Nearest-neighbors subsampling. More...

Classes
struct	Options
	Options for `compute()`. More...

Functions
template<typename Index_ , class GetNeighbors_ , class GetIndex_ , class GetMaxDistance_ >
void	compute (const Index_ num_obs, const GetNeighbors_ get_neighbors, const GetIndex_ get_index, const GetMaxDistance_ get_max_distance, const Options &options, std::vector< Index_ > &selected)

template<typename Index_ , typename Distance_ >
std::vector< Index_ >	compute (const knncolle::NeighborList< Index_, Distance_ > &neighbors, const Options &options)

template<typename Index_ , typename Input_ , typename Distance_ >
std::vector< Index_ >	compute (const knncolle::Prebuilt< Index_, Input_, Distance_ > &prebuilt, const Options &options)

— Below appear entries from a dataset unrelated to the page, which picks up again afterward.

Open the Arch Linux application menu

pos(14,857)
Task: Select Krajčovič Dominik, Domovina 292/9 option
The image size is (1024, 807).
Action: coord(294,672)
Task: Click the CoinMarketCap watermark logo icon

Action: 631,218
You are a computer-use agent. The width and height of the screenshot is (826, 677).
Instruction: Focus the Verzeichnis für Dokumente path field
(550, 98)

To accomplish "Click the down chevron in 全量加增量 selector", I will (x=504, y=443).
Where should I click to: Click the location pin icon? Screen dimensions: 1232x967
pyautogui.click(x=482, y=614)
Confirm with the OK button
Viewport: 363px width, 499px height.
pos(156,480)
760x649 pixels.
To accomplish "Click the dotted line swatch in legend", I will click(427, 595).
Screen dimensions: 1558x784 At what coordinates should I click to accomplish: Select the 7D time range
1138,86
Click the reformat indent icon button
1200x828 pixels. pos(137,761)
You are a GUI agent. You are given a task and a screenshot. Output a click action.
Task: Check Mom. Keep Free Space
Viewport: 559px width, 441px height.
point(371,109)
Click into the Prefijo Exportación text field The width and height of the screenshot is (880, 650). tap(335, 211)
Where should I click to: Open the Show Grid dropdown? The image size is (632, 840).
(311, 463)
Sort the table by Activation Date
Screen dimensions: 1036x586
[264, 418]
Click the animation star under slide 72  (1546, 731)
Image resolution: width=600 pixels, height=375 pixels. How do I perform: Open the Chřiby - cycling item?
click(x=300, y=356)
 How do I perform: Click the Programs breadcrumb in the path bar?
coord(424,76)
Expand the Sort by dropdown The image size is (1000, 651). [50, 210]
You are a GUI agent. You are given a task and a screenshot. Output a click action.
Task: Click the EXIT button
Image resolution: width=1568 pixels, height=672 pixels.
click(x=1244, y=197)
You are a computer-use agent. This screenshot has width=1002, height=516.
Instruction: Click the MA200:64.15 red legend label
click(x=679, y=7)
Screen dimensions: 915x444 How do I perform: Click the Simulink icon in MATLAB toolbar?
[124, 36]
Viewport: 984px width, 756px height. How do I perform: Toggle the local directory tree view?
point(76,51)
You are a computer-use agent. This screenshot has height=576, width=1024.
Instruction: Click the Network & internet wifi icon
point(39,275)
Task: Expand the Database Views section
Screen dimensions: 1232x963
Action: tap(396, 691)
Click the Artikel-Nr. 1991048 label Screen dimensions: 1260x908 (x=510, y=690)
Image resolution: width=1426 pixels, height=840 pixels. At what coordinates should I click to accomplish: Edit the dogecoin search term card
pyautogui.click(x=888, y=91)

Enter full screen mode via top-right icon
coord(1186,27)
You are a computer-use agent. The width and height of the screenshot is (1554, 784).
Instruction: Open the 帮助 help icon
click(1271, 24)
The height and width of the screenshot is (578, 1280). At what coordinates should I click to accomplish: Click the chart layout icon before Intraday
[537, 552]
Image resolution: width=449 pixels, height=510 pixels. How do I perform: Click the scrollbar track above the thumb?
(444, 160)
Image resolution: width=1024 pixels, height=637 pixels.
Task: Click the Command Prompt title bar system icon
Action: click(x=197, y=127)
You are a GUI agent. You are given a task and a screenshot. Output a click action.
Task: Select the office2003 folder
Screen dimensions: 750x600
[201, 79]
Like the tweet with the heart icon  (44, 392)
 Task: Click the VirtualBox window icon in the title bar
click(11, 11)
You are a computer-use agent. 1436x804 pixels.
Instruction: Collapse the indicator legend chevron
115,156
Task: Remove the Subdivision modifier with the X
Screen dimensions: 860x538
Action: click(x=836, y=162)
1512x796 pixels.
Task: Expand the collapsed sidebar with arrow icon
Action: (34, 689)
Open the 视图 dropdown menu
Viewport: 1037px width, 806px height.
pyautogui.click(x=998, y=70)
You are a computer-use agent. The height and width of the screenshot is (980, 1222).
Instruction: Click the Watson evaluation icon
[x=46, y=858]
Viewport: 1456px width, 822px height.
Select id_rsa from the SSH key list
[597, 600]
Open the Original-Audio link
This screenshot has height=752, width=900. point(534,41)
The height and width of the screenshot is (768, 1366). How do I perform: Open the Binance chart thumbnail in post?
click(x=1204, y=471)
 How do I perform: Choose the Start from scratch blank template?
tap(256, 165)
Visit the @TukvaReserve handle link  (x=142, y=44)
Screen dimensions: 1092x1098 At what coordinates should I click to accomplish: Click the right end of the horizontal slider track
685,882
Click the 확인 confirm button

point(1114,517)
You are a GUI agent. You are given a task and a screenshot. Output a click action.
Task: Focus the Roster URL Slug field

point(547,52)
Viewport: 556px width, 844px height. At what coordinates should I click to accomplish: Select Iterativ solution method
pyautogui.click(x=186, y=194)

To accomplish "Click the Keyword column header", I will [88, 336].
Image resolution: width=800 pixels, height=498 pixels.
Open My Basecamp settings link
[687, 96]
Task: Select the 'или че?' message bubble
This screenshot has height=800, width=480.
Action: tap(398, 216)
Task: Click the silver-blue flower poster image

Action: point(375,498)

template<typename Index_ , typename Input_ , typename Distance_ , class Matrix_ = knncolle::Matrix<Index_, Input_>>
std::vector< Index_ >	compute (const std::size_t num_dims, const Index_ num_obs, const Input_ *data, const knncolle::Builder< Index_, Input_, Distance_, Matrix_ > &knn_method, const Options &options)

Detailed Description

Nearest-neighbors subsampling.

Function Documentation

◆ compute() [1/4]

template<typename Index_ , class GetNeighbors_ , class GetIndex_ , class GetMaxDistance_ >

void nenesub::compute	(	const Index_	num_obs,
		const GetNeighbors_	get_neighbors,
		const GetIndex_	get_index,
		const GetMaxDistance_	get_max_distance,
		const Options &	options,
		std::vector< Index_ > &	selected )

Deterministically subsample a dataset based on nearest neighbors.

We use the \(k\)-nearest neighbors of each observation to define its local neighborhood. We select an observation in the subsampled dataset if it:

Does not belong in the local neighborhood (i.e., is not a neighbor) of any previously selected observation.
Has at least \(m\) neighbors that are not selected or in the local neighborhoods of any other selected observation.
Has the most neighbors that are not selected or in the local neighborhoods of previously selected observations, out of all observations that satisfy (1) and (2). Ties are broken using the smallest distance to each observation's \(k\)-th neighbor, i.e., it lies in the densest region of space.

We repeat this process until there are no more observations that satisfy these requirements.

Each selected observation effectively serves as a representative for up to \(k\) of its nearest neighbors. As such, the rate of subsampling is roughly proportional to the choice of \(k\). A non-zero \(m\) ensures that there are enough neighbors to warrant the selection of an observation, to protect against overrepresentation of outlier points that are not in any observation's neighborhood. Some testing suggests that the dataset is subsampled by a factor of \(k\), though this can increase or decrease for smaller or larger \(m\), respectively.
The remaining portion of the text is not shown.